Quindi perché non sfogarsi una volta per tutte?
«Ma no, aspetta un attimo, chi è quella lì? Aspetta, c’è una macchia scura in un angolo? Come dici? L’altra sorella? Ma che diamine stai farneticando! Quella cosa lì una De Cervis? No, è impossibile, si vede lontano un miglio che non può fare parte di quella famiglia, guardala, sembra uno straccio usato e umido buttato in mezzo alle pelli di daino! Sarà una cugina, ma molto alla lontana neh… Ma che fa? Sale in limousine con loro? Quell’essere? Non dirmi che è davvero una sorella! Sarà una domestica, una della servitù, una sguattera, più non può essere, non assomiglia nemmeno lontanamente ai suoi fratelli… Dio che volgarità, guarda, prima l’ho vista addirittura abbracciare la vedova dell’operaio, manco fossimo al mercato del pesce…tsk, mi spiace per Raffaele, ritrovarsi una figlia così… ma siamo sicuri che non l’abbiano adottata?»
Mi resi conto che stavo urlando, e piangendo, eppure la mia voce proseguì senza incrinarsi.
Almeno, non troppo.
«Lo so, preferireste tutti che io non fossi mai nata, so anche della vasectomia di papà dopo Tosca, ma ciao, sono qui, l’errore chirurgico! Il mio compito è rovinare la vostra vita perfetta, come sto andando?»
Scoppiai in una risata isterica, quasi che la consapevolezza di non essere mai stata desiderata fosse la barzelletta più spassosa di questo mondo.
Gualtiero ammutolì di fronte al mio sfogo. Non provò nemmeno a controbattere, o tantomeno a negare, perché sapeva che ogni singola parola che avevo detto era la verità.
Tirai su col naso e cercai di riprendere il controllo.

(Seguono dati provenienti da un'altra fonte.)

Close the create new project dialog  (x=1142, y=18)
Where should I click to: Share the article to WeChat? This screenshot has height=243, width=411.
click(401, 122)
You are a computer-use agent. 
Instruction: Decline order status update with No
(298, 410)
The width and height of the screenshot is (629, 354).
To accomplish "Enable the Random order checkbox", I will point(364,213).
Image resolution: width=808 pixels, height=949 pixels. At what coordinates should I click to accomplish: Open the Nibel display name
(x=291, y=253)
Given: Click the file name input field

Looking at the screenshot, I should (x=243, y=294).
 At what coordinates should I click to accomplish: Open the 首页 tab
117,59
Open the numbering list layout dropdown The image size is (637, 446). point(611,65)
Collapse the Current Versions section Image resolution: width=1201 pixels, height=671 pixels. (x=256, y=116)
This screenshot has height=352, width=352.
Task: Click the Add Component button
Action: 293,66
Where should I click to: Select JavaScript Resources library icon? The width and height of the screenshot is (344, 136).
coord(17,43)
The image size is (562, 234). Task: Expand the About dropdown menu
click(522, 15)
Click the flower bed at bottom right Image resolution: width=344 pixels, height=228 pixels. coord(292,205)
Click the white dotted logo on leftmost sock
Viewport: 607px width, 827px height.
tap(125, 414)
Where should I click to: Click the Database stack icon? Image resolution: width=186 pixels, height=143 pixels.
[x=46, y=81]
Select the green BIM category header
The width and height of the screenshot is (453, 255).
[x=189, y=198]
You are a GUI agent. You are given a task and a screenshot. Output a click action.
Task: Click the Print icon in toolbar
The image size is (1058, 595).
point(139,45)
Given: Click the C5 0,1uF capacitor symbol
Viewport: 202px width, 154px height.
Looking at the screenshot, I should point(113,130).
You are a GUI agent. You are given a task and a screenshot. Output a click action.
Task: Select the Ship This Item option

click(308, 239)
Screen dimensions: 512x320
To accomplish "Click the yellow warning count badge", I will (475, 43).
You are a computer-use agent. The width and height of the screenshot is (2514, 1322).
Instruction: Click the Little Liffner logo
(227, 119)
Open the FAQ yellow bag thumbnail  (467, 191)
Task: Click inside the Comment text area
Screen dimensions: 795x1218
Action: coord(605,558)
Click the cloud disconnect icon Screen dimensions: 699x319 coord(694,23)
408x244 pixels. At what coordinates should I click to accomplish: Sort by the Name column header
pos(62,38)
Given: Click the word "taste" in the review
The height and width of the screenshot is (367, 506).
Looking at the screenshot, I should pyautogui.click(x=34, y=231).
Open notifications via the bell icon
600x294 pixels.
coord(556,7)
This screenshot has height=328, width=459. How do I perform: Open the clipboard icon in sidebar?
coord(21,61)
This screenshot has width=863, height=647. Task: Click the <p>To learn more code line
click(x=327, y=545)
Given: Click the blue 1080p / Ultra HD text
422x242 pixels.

Calma, Eve, calma, è solo quello stronzo di Gualtiero. Il solito, vecchio, stronzo, Gualtiero. Non pensare che ti sei appena aperta in un qualche modo complesso con tuo fratello, pensa positivo, l’hai azzittito. È un grande risultato, no?
Pian piano questi ed altri pensieri mi restituirono la calma. A mente fredda mi accorsi che eravamo praticamente arrivati e Gualtiero stava accostando per farmi scendere davanti a quel bel palazzone antico che è il mio liceo. Bofonchiai un grazie nemmeno troppo convinta, e ricevetti un altrettanto bofonchiato prego di risposta.
E, come un’ombra, m’ immersi nella multicolore e rumorosa fiumana umana che stava accalcandosi all’entrata, sfiorando tutti e toccando nessuno.